Find all pairs of strings in a set with Levenshtein distance < d

Question

I have a set of $n = $ 100 million strings of length $l = 20$, and for each string in the set, I would like to find all the other strings in the set with Levenshtein distance $\le d = 4$ from that string. The Levenshtein distance (also called the edit distance) between two strings is the number of insertions, deletions and/or replacements required to convert one string into the another.

This should be possible in $O((d + 1)^{2d + 1} \cdot l \cdot n)$ time with a Levenshtein transducer, which takes a single query string at a time and find all the matches in a set with Levenshtein distance $\le d$. However, using the implementation at that link, it appears to take more like $O(n \log n)$ time rather than $O(n)$, and uses more than 200 GB of memory.

Is there an alternate $O(n)$ approach that might be faster in practice? The Levenshtein transducer is more general than it needs to be for this application, since it finds matches for each string independently and doesn't exploit the fact that you're comparing every string against every other string.
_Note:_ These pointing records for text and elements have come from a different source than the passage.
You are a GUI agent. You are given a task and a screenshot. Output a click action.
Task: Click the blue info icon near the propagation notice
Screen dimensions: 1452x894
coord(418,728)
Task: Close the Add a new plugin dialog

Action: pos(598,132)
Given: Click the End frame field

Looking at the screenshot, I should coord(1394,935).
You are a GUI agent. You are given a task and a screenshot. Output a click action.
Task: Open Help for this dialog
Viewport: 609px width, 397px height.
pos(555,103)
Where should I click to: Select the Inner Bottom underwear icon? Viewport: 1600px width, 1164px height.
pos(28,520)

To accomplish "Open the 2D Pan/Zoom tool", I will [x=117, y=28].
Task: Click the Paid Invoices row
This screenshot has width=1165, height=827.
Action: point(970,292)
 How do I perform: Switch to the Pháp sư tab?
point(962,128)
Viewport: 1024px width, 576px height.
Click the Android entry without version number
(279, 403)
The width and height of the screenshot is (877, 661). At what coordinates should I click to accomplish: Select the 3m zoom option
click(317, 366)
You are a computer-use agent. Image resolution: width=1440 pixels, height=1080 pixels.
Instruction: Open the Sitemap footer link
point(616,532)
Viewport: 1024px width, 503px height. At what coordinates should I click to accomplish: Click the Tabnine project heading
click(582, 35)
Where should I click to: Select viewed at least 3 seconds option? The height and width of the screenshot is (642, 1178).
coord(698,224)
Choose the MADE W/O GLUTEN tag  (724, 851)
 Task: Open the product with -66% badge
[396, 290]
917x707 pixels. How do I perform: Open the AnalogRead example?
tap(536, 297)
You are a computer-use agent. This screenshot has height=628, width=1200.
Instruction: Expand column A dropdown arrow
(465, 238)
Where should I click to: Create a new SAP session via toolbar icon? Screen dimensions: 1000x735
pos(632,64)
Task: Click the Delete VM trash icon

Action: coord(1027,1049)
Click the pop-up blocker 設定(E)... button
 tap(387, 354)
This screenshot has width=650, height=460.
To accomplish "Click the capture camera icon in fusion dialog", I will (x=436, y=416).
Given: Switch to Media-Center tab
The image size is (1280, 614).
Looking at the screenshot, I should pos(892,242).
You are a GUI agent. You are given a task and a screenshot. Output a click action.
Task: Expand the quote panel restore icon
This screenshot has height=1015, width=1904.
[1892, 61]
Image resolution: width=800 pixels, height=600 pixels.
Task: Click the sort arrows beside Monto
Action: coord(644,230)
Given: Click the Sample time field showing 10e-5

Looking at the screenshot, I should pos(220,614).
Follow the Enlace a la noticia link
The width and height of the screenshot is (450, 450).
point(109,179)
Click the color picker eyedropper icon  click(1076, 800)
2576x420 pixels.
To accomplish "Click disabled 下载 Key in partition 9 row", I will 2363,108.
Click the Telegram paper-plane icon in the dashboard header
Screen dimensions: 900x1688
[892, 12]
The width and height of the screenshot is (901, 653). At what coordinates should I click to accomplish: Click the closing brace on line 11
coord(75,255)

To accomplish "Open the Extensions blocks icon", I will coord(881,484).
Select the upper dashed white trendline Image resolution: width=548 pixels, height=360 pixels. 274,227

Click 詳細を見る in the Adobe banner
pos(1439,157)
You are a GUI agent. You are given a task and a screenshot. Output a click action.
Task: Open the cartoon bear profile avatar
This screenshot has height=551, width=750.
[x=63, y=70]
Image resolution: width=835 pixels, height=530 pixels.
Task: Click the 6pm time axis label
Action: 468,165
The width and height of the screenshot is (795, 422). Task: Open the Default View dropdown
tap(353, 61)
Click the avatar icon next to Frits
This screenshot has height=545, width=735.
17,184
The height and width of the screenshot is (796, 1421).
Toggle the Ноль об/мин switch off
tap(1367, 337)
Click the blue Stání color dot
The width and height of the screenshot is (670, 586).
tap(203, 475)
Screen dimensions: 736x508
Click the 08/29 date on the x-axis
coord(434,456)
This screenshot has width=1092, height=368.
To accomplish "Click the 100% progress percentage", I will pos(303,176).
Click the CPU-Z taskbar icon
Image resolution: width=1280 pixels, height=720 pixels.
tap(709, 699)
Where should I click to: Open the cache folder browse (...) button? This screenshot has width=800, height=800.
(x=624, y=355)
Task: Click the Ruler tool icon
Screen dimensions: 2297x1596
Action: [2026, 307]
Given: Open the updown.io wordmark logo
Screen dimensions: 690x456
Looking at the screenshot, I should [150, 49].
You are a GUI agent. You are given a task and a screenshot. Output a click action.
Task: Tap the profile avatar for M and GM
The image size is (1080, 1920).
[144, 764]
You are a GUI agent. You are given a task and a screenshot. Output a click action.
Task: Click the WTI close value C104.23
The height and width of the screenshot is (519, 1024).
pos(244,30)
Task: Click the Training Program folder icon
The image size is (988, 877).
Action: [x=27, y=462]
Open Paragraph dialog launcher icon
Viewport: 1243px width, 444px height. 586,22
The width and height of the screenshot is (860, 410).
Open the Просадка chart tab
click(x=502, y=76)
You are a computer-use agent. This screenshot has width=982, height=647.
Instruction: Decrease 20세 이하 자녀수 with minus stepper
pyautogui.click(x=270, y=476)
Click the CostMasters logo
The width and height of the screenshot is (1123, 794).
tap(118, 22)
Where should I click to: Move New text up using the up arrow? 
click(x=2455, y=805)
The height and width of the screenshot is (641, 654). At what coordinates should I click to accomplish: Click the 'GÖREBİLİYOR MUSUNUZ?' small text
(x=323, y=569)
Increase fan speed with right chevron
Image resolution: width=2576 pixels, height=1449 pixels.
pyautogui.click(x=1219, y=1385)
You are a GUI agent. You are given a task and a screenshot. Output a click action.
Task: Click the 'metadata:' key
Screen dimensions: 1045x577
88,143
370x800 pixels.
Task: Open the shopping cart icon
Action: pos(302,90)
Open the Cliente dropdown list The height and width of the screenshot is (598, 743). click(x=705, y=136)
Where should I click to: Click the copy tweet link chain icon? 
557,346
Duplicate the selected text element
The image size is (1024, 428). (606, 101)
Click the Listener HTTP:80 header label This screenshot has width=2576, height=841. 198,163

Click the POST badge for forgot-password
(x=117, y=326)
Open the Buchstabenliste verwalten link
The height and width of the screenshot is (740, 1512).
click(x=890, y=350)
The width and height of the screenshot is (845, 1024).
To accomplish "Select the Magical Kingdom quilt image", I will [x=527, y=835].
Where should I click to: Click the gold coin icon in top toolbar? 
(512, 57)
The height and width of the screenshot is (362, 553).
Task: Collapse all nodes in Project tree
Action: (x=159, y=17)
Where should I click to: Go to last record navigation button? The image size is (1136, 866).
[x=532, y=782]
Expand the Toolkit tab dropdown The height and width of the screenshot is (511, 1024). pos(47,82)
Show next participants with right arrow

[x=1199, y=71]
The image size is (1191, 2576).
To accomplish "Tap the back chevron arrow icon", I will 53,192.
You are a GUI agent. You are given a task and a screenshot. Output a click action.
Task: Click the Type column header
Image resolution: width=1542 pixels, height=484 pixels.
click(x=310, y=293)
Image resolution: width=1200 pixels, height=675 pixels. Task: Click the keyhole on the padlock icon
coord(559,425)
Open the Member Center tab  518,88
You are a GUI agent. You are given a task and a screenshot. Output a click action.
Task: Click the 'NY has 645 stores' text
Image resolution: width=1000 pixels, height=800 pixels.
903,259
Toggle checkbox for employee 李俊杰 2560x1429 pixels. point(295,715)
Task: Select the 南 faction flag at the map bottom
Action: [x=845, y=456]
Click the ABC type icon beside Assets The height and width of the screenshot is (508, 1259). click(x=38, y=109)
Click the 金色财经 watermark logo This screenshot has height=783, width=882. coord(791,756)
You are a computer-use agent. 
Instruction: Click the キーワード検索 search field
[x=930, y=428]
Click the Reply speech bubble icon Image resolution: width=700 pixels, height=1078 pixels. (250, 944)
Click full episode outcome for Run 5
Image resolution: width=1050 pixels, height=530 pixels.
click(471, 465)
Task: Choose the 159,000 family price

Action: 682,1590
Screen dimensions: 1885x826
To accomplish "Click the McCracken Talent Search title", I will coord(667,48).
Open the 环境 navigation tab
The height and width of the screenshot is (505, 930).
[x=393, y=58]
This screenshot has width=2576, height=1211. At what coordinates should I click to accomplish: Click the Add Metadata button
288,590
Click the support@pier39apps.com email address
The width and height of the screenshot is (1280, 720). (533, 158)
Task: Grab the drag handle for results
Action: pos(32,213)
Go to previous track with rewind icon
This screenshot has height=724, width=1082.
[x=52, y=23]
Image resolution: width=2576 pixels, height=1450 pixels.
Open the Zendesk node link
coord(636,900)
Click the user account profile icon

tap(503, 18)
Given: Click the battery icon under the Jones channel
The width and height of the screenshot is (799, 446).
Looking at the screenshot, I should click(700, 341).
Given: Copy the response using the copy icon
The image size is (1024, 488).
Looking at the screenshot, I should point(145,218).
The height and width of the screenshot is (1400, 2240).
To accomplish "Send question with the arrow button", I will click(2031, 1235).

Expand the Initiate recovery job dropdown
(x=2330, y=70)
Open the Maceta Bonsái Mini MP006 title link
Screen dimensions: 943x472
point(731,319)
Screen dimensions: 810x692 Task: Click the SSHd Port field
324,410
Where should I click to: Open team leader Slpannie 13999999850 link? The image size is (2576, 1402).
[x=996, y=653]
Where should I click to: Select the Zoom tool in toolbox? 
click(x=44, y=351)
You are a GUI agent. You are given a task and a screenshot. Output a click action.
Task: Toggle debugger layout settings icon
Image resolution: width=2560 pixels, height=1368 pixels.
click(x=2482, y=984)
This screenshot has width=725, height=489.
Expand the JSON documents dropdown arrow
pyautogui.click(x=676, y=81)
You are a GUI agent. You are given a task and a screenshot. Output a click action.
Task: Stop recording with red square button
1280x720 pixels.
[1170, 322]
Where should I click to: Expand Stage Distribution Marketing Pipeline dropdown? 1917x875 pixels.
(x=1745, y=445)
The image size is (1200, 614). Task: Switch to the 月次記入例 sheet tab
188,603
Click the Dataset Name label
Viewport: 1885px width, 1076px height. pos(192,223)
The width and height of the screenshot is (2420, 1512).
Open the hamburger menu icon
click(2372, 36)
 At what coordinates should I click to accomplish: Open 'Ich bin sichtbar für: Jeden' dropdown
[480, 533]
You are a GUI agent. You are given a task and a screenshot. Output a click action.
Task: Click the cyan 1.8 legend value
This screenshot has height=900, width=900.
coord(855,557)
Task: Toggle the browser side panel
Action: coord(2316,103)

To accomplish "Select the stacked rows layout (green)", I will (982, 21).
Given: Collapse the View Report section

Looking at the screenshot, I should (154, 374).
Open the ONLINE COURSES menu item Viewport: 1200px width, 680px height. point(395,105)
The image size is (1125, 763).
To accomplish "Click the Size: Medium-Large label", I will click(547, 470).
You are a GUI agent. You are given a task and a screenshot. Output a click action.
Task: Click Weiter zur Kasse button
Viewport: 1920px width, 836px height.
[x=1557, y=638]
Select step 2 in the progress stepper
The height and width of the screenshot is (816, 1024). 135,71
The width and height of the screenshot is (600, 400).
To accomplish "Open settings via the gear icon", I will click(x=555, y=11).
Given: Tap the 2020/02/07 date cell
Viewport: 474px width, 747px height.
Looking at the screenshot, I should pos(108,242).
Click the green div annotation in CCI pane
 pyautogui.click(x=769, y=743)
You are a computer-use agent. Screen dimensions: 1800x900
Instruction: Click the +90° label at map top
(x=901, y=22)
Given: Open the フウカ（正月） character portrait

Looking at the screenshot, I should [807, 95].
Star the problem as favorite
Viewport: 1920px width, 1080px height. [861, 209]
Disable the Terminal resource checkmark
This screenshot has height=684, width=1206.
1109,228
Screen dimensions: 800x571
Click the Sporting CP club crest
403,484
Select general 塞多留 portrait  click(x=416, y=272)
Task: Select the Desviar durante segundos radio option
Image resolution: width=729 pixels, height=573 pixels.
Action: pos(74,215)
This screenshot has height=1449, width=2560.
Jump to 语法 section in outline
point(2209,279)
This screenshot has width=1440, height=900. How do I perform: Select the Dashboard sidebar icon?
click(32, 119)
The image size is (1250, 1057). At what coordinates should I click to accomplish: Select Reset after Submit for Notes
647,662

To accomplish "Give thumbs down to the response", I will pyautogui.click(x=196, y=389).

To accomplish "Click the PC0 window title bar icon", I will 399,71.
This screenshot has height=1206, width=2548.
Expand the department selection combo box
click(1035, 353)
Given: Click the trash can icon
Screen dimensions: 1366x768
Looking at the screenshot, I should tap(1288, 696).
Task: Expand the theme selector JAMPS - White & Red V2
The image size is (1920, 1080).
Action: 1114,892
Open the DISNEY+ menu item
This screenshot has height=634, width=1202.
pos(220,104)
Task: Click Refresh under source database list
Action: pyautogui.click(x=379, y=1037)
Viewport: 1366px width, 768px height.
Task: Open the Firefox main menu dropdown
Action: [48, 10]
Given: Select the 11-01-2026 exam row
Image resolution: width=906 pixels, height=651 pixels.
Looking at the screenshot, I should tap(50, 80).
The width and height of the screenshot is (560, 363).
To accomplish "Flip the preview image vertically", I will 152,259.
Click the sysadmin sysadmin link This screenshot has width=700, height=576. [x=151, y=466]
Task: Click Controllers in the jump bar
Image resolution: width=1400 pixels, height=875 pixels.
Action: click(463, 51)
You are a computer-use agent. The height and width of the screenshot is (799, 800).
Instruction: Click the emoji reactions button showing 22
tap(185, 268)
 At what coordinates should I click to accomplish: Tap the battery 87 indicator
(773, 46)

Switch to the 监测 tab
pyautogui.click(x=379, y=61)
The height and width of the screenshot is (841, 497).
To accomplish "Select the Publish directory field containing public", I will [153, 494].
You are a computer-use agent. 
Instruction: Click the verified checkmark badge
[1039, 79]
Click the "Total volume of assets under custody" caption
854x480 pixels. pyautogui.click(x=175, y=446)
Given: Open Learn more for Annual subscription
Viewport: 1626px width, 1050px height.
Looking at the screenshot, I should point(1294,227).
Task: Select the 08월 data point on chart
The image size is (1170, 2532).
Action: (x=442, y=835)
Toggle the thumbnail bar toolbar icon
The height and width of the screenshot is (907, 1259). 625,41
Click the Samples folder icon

Your current algorithm is $\Omega(n^2)$, which seems infeasible for your parameters. So I don't really understand your statement that the algorithm "take more like $O(n \log n)$ time". — Yuval Filmus, Feb 18 '16 at 19:42
I think this or somthing very similar has been asked before. Definitely related: this and this. Community votes, please: is this a duplicate? — Raphael, Feb 18 '16 at 19:49
Your output has worst-case size in $\Omega(n^2)$ so no algorithm can be faster in the worst case. — Raphael, Feb 18 '16 at 19:50
@Raphael Thanks, the first one is almost a duplicate except that it's with Damerau-Levenshtein distance. They say that the naive solution with dynamic programming is O(n^2). I'd argue that the worst-case output size is O(n) since each string has a finite number of possible neighbours (depending on d and l). Also, the Levenshtein transducer's runtime is supposed to be O(1) in the size of the set, per query string. — 1'', Feb 18 '16 at 20:34
To quote the link in the question, "Forget about performing a linear scan over your dictionary to find all terms that are sufficiently-close to the user's query, using a quadratic implementation of the Levenshtein distance or Damerau-Levenshtein distance, these babies find all the terms from your dictionary in linear time on the length of the query term (not on the size of the dictionary, on the length of the query term)." — 1'', Feb 18 '16 at 20:35
Relevant: the BK-Tree, a datastructure that claims to solve your problem in $O(n~log~n)$ time. — Rainer P., Feb 18 '16 at 23:28
@RainerP. Thanks for the reference. The Levenshtein transducer appears to be strictly better since it takes O(n) time? — 1'', Feb 18 '16 at 23:41
Correct me if I am wrong (I don´t know a thing about levenstein transducers), but it seems to me that you still need to feed any string to any transducer, what makes it $O(n^2)$. The BK-Tree seems to do a word vs. dictionary lookup in $O(log~n)$ and thus a dictionary vs. dictionary lookup in $O(n~log~n)$. The tree construction takes also $O(n~log~n)$. — Rainer P., Feb 18 '16 at 23:50
The transducer has a word vs dictionary lookup in O(1) and a dictionary vs dictionary lookup in O(n), if I understand it correctly. — 1'', Feb 19 '16 at 01:17
@D.W. It's a bioinformatics application, so there are 4 letters. I agree the n seems like it's wrong, but lemma 9.0.3 of the paper and the author of the Levenshtein transducer library both seem to say it's n, not n^2. — 1'', Feb 19 '16 at 09:13
I don't see how you're getting that from Lemma 9.0.3 -- I think you might want to to read it again. The lemma says the running time for a single query is $O(\max(nl,l))$. (Here $nl$ counts the total length of the "text", since you have a set of $n$ words each of length $l$.) For this we need to do $n$ queries, so the total running time will be $O(n^2l)$, based on that lemma. The claim by the author of the library is informal and should not be taken that seriously. — D.W., Feb 19 '16 at 17:00
I noticed some time ago that strings with small Levenshtein distance tend to be near each other at many of their entries in a suffix array or BWT. It's similar to the k-gram counting, but smaller. — KWillets, Feb 19 '16 at 20:10
@D.W. I realize there's some ambiguity in 9.0.3 - does a "text of words of length h" mean that there are h words in the text, or that the words are h letters long? — 1'', Feb 19 '16 at 23:41

D.W. · Accepted Answer · 2019-09-24T15:49:18.590

There's a "trick" you can use that might potentially speed up your algorithm a little: shingling. No guarantees that it'll necessarily help in your particular case, though.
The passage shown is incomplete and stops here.